В них главные мужские роли — просто шедевр! Спросите, почему? Потому что принцы — танцуют! Во многих постановках они по большей части ходят и переживают.
У Юрия Николаевича — сложный текст и с самого начала понятно, кто главный герой. Дезире не выходит, а вылетает на сцену, да все появляются очень ярко. Нравятся мне и нуреевские версии наследия, станцевал его «Дон Кихота» с Марианелой Нуньес в Вене, сумасшедше сложно.
— Как Вам в Венской Опере, где появляетесь регулярно на правах приглашенного премьера?
— Мне нравится. Потрясающе работает Мануэль Легри, как он внимателен не только к гостям, но к каждому артисту. На днях в Вене с большим успехом прошла премьера «Сильвии» в его постановке, думаю, он накрутил там вариаций. Предлагал мне станцевать, но премьера, спектакли — по времени не получилось.

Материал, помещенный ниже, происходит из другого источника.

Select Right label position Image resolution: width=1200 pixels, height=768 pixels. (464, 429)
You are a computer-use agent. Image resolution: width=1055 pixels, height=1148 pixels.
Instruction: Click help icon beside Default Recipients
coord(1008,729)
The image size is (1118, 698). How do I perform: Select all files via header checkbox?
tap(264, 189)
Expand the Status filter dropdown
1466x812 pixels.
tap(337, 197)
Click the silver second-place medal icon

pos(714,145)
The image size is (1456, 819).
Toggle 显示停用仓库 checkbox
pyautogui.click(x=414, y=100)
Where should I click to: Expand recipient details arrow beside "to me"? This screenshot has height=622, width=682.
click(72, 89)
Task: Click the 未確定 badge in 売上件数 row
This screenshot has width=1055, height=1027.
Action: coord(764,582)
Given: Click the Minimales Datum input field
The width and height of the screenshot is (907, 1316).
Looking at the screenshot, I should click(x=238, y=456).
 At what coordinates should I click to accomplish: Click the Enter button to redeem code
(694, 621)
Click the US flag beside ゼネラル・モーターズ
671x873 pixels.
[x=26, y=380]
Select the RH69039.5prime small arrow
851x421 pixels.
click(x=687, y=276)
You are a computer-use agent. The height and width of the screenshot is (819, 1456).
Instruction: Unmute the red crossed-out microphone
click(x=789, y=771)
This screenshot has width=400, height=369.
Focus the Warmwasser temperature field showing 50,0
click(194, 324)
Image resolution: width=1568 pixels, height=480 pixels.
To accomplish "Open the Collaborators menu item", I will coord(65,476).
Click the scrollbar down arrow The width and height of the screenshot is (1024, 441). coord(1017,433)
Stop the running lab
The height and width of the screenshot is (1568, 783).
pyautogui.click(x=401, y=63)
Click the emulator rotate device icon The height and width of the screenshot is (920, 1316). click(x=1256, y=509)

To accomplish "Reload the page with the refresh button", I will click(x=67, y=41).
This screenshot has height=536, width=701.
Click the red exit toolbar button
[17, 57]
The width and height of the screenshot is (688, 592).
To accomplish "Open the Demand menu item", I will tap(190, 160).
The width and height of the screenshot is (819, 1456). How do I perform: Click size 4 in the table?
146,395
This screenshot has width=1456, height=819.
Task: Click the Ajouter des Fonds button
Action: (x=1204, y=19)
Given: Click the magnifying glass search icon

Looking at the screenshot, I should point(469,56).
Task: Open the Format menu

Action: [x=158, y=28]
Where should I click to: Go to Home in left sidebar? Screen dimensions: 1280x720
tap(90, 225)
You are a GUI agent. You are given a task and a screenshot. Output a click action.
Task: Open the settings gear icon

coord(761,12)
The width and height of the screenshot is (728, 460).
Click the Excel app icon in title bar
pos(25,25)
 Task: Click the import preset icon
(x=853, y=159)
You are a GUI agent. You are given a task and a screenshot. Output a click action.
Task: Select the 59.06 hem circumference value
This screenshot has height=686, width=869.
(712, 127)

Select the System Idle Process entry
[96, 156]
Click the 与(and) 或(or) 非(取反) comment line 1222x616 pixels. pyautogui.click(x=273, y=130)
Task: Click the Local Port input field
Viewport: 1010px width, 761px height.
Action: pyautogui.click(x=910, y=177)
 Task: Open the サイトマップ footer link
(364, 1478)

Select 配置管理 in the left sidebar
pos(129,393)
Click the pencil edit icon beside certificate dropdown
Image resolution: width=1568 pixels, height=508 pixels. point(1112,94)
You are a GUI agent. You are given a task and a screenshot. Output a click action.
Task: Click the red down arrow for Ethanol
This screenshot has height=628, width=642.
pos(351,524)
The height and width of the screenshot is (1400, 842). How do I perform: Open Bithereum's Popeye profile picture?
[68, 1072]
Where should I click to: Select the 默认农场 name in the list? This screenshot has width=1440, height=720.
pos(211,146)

— Сейчас нечасто складываются стабильные балетные пары. Вы же все чаще танцуете в дуэте с талантливой и лирической Ольгой Смирновой. Вот и Жан-Кристоф Майо к себе в Монако вас приглашает…
— Мы танцуем с теми партнерами, с кем нас «выписывают». Нас с Олей всегда ставят вместе, чему я очень рад. С Жан-Кристофом мы познакомились давно, но дружба завязалась после работы над «Укрощением строптивой» в Большом. Майо — безумно позитивный человек, от него льется какая-то солнечная энергия и при этом он мужественный.
Один раз Миша Лобухин, с которым мы делим одну раздевалку, пришел на репетицию и сказал точно: «Сразу видно, что поставил мужик». Когда Майо пригласил нас с Олей станцевать в его спектакле «Красавица» в Монте-Карло, мы, конечно, обрадовались.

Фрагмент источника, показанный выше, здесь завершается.